Nontuberculous mycobacteria are known culprits in tattoo-associated infections. Outbreaks have been reported in which the etiology was gray ink that has been diluted with contaminated water. This contamination has been known to occur at both the level of the manufacturer and the tattoo artist themselves.11,12 Nontuberculous mycobacteria consist of M. chelonae, M. fortuitum, and M. abscessus. In this report, we focus on NTM infections related to M. fortuitum, which has predominantly been implicated in skin and soft tissue, surgical wound, and catheter-related infections by direct inoculation.13 However, it has been reported more rarely in pulmonary, lymphadenitis, disseminated, and prosthetic device infections.14 Although none of the patients in this series were immunosuppressed, the rate of infections associated with NTM is higher in the immunosuppressed population. The nonspecific clinical manifestations are what make M. fortuitum infections a diagnostic and therapeutic challenge. This case series demonstrates how the nonspecific presentation of this infection can contribute to a delay in diagnosis, which unfortunately led to hospitalization of two of the patients discussed here. Because the diagnosis may or may not be confirmed by culture, it must be emphasized that a biopsy is needed in addition to a culture to aid in diagnosis. One should consider M. fortuitum infection when a patient presents with inflammatory signs and symptoms in a tattoo, particularly when the lesions are confined to an area of tattoo with gray ink.

With respect to treatment, there is a variety of antimicrobial susceptibility described in the literature.1517 For infections limited to the skin and soft tissue, current recommendations state that two of the following antimicrobial drugs should be orally administered for a minimum of four months: trimethoprim-sulfamethoxazole, doxycycline, levofloxacin, and clarithromycin or azithromycin.

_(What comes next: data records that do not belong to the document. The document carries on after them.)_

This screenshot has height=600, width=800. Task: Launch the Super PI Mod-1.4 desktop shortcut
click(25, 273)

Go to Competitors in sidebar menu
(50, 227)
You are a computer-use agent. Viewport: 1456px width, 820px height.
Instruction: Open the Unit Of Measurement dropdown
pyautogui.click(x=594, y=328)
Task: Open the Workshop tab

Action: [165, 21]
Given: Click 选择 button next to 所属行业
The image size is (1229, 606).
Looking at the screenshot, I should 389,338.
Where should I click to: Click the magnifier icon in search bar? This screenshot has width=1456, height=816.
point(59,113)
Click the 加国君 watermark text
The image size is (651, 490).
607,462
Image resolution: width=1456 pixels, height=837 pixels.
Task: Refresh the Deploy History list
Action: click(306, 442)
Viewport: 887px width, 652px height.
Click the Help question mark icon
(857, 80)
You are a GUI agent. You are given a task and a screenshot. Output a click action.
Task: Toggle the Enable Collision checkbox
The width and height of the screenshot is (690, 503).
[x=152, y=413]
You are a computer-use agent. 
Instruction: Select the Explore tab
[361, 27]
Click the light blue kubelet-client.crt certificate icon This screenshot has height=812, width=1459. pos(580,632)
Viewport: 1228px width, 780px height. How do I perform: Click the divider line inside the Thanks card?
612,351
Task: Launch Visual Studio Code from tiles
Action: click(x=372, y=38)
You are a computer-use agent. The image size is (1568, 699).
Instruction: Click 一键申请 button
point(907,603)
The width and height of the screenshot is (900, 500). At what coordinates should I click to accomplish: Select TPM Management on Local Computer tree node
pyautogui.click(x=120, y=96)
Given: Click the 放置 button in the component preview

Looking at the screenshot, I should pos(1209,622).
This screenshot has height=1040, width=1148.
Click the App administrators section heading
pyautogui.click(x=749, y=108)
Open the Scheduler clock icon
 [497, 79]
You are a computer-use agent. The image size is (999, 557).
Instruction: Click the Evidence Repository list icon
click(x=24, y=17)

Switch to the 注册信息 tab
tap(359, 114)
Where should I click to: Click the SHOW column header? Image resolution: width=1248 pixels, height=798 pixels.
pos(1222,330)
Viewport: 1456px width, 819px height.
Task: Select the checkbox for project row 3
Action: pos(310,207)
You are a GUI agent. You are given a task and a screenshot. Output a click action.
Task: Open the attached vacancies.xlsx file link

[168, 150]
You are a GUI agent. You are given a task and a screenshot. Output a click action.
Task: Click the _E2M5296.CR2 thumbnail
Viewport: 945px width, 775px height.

For more extensive skin and soft tissue disease, recommendations consist of parenteral therapy with at least two of the following drugs for two to six weeks: an aminoglycoside (amikacin or tobramycin), cefoxitin, imipenem, and levofloxacin. This should be followed by 6 to 12 months of oral therapy with any of the agents previously mentioned.18

Three notable limitations of our case series include the inability to confirm the gray ink as source of infection due to a failure to obtain a sample; because one case went without an associated biopsy; and that, once cultures were obtained, most patients had already been treated with antimicrobials.

CONCLUSION

We report a series of eight tattoo-associated M. fortuitum infections confined to the areas of gray ink made by a dilution of black ink with tap water, which is the presumed source of infections. Here, we emphasize the lack of pathognomonic features of these infections, the variability in culture and biopsy results, and the importance of obtaining a culture in addition to a biopsy.